Smash season two is setting out to make a star from a young bartender-slash-musician Jimmy, but the series doesn't need to make a star out of his portrayer, Jeremy Jordan. He already is a star, capturing attention and accolades from his time in the cast of Newsies.
Now, though, he is turning off the charm-- at least temporarily-- because when the Smash audience first meets his Jimmy, he is on the surlier side of brooding. He writes songs, along with his best friend, roommate, and colleague Kyle (Andy Mientus), but he doesn't want anyone to hear them. In fact, when Kyle shares too much with Karen (Katharine McPhee), Jimmy gets very defensive and offended. He says he wants his stuff produced, but he isn't really ready for fame. Nor may he be ready to push through the fear he has that not everyone will love his work in the first place.
"I’ve written songs before, and I don’t want to share them with anybody. It’s really personal for me, that sort of creative outlet where you put your emotions to paper or put to song. I don’t do it that much anymore, but to let someone in on that outlet and to have it susceptible to judgment is scary," Jordan said when LA TV Insider Examiner caught up with him in Los Angeles last month, relating to his character.
"The fact that [Jimmy] doesn’t want anybody to hear his stuff in the first place indicates how sensitive it is. I think as the series progresses you’re going to get a sense of that. I think that he wants control of it and is not really good at letting go of things that are dear to him. You’ll definitely see why as he series progresses."
Jimmy and Kyle may be the new, young writers in town, but they are not being brought into Smash to immediately inspire comparisons to those who have come before them, namely Tom (Christian Borle) and Julia (Debra Messing).
"You’ll see a lot more parallels between Kyle and Julia than you will Tom and Jimmy. Tom is the fixer and always wants to make everyone all right. Jimmy doesn’t give a sh*t about anyone else!" Jordan laughed.
"But Tom and Julia definitely do start to take notice of what these guys are doing. How could they not? They're working with their star and their director!...Derek takes an interest in the show, and there’s definitely many, many arguments well into the season. [Jimmy] quickly gets over caring that Derek judges him and gets straight to arguing."

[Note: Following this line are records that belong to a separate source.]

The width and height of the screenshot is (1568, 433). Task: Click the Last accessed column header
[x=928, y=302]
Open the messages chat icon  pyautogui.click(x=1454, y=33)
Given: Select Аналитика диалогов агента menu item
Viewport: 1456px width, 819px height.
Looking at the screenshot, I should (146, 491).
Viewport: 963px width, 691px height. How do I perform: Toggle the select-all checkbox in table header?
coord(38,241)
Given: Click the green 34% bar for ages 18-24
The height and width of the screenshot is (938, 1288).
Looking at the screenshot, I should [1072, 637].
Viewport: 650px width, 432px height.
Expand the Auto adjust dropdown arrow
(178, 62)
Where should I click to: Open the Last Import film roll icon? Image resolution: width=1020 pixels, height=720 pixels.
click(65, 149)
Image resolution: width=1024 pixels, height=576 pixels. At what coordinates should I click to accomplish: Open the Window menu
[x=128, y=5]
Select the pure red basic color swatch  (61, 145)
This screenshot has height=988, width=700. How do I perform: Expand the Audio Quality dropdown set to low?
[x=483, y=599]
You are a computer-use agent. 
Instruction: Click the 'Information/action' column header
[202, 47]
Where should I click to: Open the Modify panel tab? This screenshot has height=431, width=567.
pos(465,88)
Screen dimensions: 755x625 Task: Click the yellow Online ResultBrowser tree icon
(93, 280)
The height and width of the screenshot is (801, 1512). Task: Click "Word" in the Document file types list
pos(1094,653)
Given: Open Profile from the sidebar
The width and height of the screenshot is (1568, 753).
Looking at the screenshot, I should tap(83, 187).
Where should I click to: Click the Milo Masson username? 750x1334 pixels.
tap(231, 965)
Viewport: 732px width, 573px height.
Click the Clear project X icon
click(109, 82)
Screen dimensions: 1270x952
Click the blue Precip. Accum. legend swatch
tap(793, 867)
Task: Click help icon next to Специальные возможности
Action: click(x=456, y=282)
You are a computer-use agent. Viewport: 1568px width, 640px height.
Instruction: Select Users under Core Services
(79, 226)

It's a common theme for the character, who may be being poised for an overnight success he's not truly equipped to handle. As Jordan put it, such a drastic life change would probably affect Jimmy "negatively" because "Jimmy’s not used to the spotlight, and he’s either going to take it really arrogantly, or he’s going to shut down completely. He wouldn’t take it with a humbleness at this point; he doesn’t really know that sort of energy. He’s never had to deal with that before."
But there is room for his softer side, and therefore Jordan's range, to begin to show itself. Jimmy may have some walls very well enforced and guarded around his work, but his personal life is a bit more open. He may resent Kyle at first for "forcing a connection" with Karen, but he couldn't deny that a shift very soon occurs between them.
"I think at first he’s simply very attracted to her physically," Jordan said of Jimmy and Karen, "but as he starts to understand who she is underneath this façade she’s putting up, he sees a much better, cooler person underneath, and he starts to bring that out in her. He starts to fall for that."
Smash airs on NBC on Tuesday nights at 10 p.m.